Since 1967, the Drug Enforcement Administration (DEA) in the US has classified ibogaine as a Schedule I controlled drug. Schedule I substances are those that currently have no accepted medical use and have a high potential for abuse. They are also illegal to use.
However, in recent years, ibogaine has garnered several high-profile supporters, including former Texas Gov. Rick Perry, former Sen. Kyrsten Sinema of Arizona, and podcast host Joe Rogan.
As per preliminary research, ibogaine has the potential to alter certain brain pathways, which can improve some mental health conditions, including PTSD, anxiety, or depression.
The executive order is a “great step,” Dr. Kirsten Cherian, a researcher at Stanford University who led a landmark study on ibogaine, was quoted as saying to CNN. Cherian added that the order may open the door to offering the treatment in US research facilities.

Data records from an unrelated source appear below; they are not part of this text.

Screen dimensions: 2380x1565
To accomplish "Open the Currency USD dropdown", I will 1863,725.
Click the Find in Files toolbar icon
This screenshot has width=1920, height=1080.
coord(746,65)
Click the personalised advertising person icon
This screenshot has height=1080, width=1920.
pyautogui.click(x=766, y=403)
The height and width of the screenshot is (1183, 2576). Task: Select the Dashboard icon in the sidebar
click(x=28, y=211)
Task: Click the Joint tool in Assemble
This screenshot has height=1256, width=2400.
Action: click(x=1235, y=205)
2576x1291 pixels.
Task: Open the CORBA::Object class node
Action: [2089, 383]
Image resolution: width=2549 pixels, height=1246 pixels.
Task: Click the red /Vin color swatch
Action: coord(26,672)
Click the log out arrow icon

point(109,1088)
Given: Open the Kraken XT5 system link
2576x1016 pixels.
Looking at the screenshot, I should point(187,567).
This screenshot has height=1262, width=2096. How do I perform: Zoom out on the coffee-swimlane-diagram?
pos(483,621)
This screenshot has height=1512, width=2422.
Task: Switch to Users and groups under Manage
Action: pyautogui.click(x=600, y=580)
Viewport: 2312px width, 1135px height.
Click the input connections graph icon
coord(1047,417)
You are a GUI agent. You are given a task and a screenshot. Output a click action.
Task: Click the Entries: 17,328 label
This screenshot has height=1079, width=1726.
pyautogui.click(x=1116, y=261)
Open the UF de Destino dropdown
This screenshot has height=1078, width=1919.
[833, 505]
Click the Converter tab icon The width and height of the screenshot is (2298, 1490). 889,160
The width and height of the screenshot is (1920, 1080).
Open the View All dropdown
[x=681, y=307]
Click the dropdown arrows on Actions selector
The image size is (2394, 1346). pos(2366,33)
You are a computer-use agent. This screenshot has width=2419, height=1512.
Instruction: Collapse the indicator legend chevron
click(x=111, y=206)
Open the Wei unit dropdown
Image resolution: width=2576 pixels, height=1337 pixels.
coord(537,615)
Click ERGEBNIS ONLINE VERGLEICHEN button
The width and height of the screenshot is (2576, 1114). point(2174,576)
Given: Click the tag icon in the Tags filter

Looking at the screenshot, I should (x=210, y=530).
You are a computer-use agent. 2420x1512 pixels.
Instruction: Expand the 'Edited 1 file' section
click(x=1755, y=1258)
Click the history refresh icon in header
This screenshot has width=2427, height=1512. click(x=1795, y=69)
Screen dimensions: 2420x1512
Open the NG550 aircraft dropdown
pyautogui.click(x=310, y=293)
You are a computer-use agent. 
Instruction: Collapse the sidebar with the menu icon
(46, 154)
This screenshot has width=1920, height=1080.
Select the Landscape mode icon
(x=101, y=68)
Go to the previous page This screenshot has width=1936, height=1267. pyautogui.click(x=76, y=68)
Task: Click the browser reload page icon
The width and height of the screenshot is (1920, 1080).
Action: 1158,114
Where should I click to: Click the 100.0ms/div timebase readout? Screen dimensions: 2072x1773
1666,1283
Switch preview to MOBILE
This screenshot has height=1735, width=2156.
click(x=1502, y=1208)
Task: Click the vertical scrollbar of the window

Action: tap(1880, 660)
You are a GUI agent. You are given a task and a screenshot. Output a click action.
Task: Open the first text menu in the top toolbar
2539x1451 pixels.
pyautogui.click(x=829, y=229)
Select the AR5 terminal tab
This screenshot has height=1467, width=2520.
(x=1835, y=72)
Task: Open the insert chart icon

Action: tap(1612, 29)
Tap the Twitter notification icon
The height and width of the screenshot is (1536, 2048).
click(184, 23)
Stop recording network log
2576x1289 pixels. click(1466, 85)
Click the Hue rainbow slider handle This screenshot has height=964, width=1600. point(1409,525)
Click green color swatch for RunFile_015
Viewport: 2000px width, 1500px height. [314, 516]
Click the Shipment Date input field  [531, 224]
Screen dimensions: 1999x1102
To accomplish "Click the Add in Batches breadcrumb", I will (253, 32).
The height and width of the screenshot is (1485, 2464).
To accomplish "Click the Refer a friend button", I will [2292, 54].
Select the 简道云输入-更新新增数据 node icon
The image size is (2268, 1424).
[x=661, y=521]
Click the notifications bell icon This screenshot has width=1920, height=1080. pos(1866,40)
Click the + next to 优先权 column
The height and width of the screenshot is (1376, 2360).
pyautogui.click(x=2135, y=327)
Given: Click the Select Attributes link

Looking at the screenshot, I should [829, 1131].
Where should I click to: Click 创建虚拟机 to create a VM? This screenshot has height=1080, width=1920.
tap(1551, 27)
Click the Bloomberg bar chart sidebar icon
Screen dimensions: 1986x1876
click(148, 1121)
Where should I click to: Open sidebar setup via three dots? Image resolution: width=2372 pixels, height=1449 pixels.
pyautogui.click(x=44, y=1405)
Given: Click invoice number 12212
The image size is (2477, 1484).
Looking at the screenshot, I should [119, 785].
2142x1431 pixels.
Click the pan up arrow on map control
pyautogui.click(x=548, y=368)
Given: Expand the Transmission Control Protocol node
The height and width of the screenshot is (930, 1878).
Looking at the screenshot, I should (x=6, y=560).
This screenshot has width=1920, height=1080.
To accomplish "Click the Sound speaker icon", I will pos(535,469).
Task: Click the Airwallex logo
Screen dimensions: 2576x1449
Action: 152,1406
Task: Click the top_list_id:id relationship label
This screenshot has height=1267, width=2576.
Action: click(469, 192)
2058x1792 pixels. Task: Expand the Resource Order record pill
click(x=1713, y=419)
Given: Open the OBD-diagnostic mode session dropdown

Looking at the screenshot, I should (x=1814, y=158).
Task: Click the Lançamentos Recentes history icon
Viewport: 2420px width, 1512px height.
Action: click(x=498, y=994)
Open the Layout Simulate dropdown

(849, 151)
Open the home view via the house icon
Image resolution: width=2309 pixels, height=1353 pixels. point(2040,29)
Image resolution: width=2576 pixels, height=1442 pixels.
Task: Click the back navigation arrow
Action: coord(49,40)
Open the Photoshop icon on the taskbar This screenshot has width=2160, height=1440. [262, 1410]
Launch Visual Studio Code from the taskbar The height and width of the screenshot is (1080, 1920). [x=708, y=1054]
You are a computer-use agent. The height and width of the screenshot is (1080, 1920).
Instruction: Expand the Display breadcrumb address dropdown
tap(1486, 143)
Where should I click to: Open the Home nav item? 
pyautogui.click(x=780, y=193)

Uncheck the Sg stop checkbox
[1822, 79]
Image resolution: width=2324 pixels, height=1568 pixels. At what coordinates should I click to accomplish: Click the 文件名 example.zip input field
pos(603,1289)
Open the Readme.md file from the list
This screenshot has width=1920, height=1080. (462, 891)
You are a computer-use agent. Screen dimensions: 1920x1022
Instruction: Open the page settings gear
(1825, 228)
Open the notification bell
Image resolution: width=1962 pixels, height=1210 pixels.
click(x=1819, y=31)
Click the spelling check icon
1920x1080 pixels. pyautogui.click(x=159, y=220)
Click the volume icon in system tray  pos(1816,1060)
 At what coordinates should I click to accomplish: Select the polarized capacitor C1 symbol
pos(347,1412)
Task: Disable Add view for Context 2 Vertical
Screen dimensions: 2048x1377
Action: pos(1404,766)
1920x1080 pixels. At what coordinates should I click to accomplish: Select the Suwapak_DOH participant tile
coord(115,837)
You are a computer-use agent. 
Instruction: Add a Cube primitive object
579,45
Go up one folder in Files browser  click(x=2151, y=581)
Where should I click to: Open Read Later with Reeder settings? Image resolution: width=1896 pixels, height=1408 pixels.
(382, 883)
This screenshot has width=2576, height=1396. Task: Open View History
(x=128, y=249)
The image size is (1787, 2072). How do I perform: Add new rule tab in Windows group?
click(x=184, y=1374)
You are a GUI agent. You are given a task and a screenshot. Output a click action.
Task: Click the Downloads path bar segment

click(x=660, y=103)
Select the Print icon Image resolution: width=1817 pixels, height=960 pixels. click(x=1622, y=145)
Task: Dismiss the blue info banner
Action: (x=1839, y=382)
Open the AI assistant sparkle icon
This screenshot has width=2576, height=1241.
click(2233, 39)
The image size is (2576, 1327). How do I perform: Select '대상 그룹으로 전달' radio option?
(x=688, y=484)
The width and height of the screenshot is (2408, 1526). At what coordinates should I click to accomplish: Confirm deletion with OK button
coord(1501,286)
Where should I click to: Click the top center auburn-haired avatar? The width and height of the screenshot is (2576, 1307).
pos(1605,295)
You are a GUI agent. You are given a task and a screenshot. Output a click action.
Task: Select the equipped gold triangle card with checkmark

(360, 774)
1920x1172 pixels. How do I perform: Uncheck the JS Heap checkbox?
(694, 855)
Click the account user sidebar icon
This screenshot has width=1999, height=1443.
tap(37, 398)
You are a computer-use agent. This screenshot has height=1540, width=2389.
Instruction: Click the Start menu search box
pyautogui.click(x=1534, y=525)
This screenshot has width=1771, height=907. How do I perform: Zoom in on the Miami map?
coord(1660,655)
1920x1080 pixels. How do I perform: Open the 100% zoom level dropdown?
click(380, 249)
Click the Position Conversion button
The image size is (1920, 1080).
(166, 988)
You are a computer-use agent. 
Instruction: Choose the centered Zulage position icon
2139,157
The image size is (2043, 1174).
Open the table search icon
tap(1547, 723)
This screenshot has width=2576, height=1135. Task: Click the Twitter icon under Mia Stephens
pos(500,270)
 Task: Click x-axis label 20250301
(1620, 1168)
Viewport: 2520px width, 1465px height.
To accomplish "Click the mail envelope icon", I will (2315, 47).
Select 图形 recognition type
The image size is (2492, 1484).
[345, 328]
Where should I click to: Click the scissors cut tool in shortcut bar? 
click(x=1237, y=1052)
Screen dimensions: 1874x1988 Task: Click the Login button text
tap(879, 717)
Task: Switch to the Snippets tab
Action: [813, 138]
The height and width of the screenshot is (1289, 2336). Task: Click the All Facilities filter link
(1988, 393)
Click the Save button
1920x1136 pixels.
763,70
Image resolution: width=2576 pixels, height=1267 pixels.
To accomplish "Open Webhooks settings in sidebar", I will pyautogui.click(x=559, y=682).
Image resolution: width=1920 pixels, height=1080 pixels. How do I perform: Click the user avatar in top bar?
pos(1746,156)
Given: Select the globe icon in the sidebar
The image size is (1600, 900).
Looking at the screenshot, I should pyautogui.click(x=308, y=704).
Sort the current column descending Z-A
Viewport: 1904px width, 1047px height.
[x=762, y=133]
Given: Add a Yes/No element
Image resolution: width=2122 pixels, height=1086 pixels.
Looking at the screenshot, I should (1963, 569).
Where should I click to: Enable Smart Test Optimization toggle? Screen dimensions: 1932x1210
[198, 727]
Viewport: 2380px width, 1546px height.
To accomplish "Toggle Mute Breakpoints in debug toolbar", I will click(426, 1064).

“The first step is to be able to do the research at home,” she said. “And it could open up a lot of research possibilities. It is kind of an exciting time.”
As per the Legislative Analysis and Public Policy Association, Ibogaine’s effects are prolonged, beginning a half hour to three hours after ingestion and can last more than 24 hours.
Individuals who have used ibogaine report experiencing a dream-like state with visual and sensory distortions. After the peak effects of the substance abate, users report going through a period of reflection and report having residual effects lasting up to 72 hours that include heightened awareness, mild stimulation, and disturbed sleep.
The hallucinogen is also known to raise the risk of abnormal heart rhythms, which could cause vomiting. This makes the use of the substance particularly risky for individuals with preexisting heart problems. There has been a total of 33 ibogainerelated deaths publicly reported in scientific literature to date.